True Transformation: Predict and Prevent vs. Respond and Mitigate
Underpinning true claims transformation will be a new paradigm built around a new “predict and prevent” operating model vs. the legacy approach of “respond and mitigate.” Connected sensor and data-enabling technologies and business models are widely available and should be pursued aggressively. This transformation will unlock innovative insurance product models. Increasing cyber, data and climate risks are just a few that call for greater loss detection and avoidance.

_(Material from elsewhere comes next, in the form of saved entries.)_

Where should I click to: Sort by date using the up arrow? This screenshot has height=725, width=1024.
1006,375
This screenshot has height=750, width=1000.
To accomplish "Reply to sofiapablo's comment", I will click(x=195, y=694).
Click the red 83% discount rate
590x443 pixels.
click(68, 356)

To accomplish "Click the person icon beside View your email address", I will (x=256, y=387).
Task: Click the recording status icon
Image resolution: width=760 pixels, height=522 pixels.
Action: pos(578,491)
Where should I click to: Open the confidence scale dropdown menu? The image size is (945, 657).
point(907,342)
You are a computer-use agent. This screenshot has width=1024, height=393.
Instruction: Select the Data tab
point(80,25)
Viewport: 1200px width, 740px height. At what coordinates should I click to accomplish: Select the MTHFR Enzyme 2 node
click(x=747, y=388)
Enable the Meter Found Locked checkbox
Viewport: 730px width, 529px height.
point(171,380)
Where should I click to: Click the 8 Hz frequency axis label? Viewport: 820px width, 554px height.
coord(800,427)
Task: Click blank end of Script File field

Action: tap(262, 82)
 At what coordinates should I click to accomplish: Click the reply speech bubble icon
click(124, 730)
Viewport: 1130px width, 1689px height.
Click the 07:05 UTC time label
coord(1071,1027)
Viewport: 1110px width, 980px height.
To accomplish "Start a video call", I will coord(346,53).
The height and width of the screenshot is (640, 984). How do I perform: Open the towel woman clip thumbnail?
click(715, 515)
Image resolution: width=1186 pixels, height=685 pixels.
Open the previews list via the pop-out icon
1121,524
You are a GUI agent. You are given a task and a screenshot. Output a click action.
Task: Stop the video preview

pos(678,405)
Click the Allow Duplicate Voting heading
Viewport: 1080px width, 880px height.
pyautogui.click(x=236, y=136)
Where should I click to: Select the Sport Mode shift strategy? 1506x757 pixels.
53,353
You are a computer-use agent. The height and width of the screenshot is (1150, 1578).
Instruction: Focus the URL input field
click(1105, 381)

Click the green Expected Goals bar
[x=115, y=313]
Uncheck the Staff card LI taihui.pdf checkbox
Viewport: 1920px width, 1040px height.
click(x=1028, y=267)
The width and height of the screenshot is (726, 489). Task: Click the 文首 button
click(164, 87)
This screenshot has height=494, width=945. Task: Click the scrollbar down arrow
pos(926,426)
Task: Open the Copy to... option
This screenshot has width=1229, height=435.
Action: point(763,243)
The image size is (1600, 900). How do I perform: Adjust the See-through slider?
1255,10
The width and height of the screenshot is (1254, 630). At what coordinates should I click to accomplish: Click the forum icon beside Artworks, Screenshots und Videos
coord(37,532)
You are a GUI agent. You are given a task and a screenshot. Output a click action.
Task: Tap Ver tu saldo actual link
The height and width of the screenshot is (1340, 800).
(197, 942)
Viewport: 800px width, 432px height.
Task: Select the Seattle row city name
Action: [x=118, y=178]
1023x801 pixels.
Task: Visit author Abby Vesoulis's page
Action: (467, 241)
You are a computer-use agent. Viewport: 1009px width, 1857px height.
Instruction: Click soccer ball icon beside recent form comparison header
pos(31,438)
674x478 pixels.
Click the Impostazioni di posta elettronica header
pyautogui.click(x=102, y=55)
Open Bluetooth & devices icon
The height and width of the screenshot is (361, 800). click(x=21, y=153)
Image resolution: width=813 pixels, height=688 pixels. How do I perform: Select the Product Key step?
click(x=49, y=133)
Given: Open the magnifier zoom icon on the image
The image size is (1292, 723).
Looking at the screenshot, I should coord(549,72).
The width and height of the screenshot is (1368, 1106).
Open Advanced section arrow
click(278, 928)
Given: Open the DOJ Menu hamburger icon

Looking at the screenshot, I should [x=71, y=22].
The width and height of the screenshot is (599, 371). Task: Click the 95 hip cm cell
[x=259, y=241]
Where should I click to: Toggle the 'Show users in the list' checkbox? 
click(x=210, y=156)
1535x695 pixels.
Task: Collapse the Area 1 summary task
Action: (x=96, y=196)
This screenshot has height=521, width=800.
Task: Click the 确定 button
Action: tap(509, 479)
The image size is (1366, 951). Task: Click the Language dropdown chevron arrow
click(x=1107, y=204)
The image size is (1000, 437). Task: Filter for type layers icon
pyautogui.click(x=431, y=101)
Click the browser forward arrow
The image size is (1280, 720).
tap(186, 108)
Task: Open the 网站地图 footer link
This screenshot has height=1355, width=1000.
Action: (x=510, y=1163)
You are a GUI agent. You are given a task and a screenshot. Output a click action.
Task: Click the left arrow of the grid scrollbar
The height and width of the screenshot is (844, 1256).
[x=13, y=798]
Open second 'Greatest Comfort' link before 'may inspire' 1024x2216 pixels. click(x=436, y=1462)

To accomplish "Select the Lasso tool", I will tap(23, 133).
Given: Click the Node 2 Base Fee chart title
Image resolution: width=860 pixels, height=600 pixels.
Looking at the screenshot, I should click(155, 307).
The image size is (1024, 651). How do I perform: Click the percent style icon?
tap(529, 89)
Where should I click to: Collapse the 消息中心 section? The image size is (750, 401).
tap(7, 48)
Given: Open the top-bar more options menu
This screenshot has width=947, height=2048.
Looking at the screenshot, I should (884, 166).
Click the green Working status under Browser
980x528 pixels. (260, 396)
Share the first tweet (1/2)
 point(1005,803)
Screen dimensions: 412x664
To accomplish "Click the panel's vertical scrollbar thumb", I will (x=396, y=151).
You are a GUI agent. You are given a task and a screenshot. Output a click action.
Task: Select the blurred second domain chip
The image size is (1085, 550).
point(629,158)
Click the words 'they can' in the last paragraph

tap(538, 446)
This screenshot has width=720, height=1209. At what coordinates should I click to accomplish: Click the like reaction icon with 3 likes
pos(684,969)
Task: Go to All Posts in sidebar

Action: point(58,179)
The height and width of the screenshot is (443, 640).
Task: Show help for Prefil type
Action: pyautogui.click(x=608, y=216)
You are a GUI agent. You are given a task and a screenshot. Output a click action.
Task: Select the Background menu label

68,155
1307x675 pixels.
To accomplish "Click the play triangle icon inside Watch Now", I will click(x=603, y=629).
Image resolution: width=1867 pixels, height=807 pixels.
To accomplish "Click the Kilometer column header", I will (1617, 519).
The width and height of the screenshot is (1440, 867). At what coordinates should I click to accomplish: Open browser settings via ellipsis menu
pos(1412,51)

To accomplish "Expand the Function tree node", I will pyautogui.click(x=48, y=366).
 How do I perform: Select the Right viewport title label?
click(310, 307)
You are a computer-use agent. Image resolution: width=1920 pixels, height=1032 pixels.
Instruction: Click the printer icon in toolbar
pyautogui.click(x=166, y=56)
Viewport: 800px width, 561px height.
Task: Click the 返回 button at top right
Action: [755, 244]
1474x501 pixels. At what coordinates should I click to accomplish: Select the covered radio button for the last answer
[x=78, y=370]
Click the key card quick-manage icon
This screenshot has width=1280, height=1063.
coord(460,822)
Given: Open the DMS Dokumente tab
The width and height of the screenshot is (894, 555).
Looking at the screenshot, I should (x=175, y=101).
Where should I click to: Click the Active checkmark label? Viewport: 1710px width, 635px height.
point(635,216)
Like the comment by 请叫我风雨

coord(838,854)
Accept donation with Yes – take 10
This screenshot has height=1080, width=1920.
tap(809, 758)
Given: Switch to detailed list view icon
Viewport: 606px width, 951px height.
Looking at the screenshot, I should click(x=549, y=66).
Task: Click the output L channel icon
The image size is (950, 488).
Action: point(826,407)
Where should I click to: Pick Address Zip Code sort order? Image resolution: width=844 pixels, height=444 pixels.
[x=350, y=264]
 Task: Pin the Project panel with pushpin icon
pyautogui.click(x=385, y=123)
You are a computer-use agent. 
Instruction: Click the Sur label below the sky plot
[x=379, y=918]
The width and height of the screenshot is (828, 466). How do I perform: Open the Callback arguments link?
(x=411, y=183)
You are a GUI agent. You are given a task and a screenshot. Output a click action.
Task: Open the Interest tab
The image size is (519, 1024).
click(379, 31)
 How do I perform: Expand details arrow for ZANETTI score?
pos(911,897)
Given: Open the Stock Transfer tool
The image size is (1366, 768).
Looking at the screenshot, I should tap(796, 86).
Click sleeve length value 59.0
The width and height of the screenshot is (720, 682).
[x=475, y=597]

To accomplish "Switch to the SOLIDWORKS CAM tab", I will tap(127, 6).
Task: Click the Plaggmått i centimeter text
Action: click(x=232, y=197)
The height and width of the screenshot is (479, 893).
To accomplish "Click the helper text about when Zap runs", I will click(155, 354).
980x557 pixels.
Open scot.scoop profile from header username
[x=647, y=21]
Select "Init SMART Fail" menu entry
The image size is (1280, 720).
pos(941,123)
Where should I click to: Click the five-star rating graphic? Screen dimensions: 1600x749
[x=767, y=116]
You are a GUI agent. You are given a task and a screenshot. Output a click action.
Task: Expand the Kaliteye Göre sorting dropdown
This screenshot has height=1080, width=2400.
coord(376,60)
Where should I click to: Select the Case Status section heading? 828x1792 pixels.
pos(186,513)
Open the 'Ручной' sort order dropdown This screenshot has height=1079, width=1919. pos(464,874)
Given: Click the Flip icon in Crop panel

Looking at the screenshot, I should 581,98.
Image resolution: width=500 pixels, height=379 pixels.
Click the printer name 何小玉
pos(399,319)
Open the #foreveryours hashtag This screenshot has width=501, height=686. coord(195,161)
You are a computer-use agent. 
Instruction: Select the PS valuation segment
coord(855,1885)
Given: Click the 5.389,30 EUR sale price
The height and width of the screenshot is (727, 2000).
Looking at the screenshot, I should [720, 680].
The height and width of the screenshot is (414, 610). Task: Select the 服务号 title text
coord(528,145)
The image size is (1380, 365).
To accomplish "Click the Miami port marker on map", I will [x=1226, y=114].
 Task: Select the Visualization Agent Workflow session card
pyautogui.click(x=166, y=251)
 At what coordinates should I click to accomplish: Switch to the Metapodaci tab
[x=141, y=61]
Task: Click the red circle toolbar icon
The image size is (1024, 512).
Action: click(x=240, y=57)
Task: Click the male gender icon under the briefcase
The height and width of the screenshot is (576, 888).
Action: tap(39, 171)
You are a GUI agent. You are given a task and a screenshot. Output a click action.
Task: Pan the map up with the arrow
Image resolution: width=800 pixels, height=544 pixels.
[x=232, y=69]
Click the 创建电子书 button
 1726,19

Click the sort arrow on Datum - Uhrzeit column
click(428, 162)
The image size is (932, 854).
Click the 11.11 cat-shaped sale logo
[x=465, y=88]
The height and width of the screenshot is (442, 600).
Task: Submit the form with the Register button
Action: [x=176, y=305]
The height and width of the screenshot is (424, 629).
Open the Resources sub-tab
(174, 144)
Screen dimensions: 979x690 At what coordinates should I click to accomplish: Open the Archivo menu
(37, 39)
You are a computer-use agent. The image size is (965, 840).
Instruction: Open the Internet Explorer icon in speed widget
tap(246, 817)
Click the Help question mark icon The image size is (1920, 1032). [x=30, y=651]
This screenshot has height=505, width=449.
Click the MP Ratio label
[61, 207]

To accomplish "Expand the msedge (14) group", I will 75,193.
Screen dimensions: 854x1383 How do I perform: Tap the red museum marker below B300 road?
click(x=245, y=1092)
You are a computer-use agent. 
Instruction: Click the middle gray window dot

The New and Different Automotive, Repair and Consumer Landscape
The insurance industry needs to stop operating in ways that worked in yesterday’s automotive and consumer environment. Driver assistance and electric vehicles have forever changed the auto physical damage and collision repair landscape. Consolidation of the collision repair industry, backed by well-funded private equity investors, has shifted the balance of power between them and auto insurers. Auto manufacturers have begun disrupting the auto insurance and collision repair process through branded insurance and certified repair programs requiring the use of their parts. Consumers are shopping and switching auto insurance at record rates in the face of relentless premium increases. The insurance industry’s image is at an all-time low, including a highly negative view of their claims adjudication practices.
The Silver Tsunami
The insurance claims adjuster workforce has been shrinking and now tops the list of vanishing industry jobs. Several factors are driving this shrinkage, including fewer auto claims, cost cutting, and aging out, all of which is expected to continue. This reality makes it incumbent on carriers to transform the claims process by leveraging technology and implement effective upskilling programs for the surviving workforce.
Too Many Solutions – Too Few Integrations
The insurance information technology landscape is proliferated with numerous startups as well as legacy providers, most of which offer closed, proprietary solutions and only a fraction of which are integrated with carrier claims systems. And almost all of these solutions address only a small subset of the claim process.
Shiny Things Distraction
The insurance industry has suffered from the same irrational attraction to “shiny objects” that consumers display, and the costs have been high. Research, testing, meetings, IT resources, pilots, staff time have all contributed, and unwarranted opportunity costs too frequently result in abandonment. Carriers need to identify their challenges and then review potential solutions rather than the other way around.
New Technology Potential
It is surprising to consider how much new claims technology has been developed, tested and effectively validated by a small number of carriers but has not been more widely explored or adopted by the wider industry. Consolidation and attrition among this segment may be expected and could address this gap in time.
Critical Leadership
Real transformation by large, complex companies is not possible without the clearly articulated encouragement from leadership including CEOs and the rest of the C-suite. These leaders will need to convince their stakeholders of the existential need for transformation and be cheerleaders for the required innovation.
See also: Why Do Insurance Claims Take So Long?
Legislative/Legal Refocus
The insurance industry has historically been quick to point to regulators as impeding their ability to innovate. While sometimes true, this claim is exaggerated, and carriers need to learn how to navigate these challenges. Confronting the threats of legal system abuse, social inflation and consumer dissatisfaction can become a common cause for these constituents.
The time is now, conditions are ripe, the solutions are at hand and the future of the industry awaits.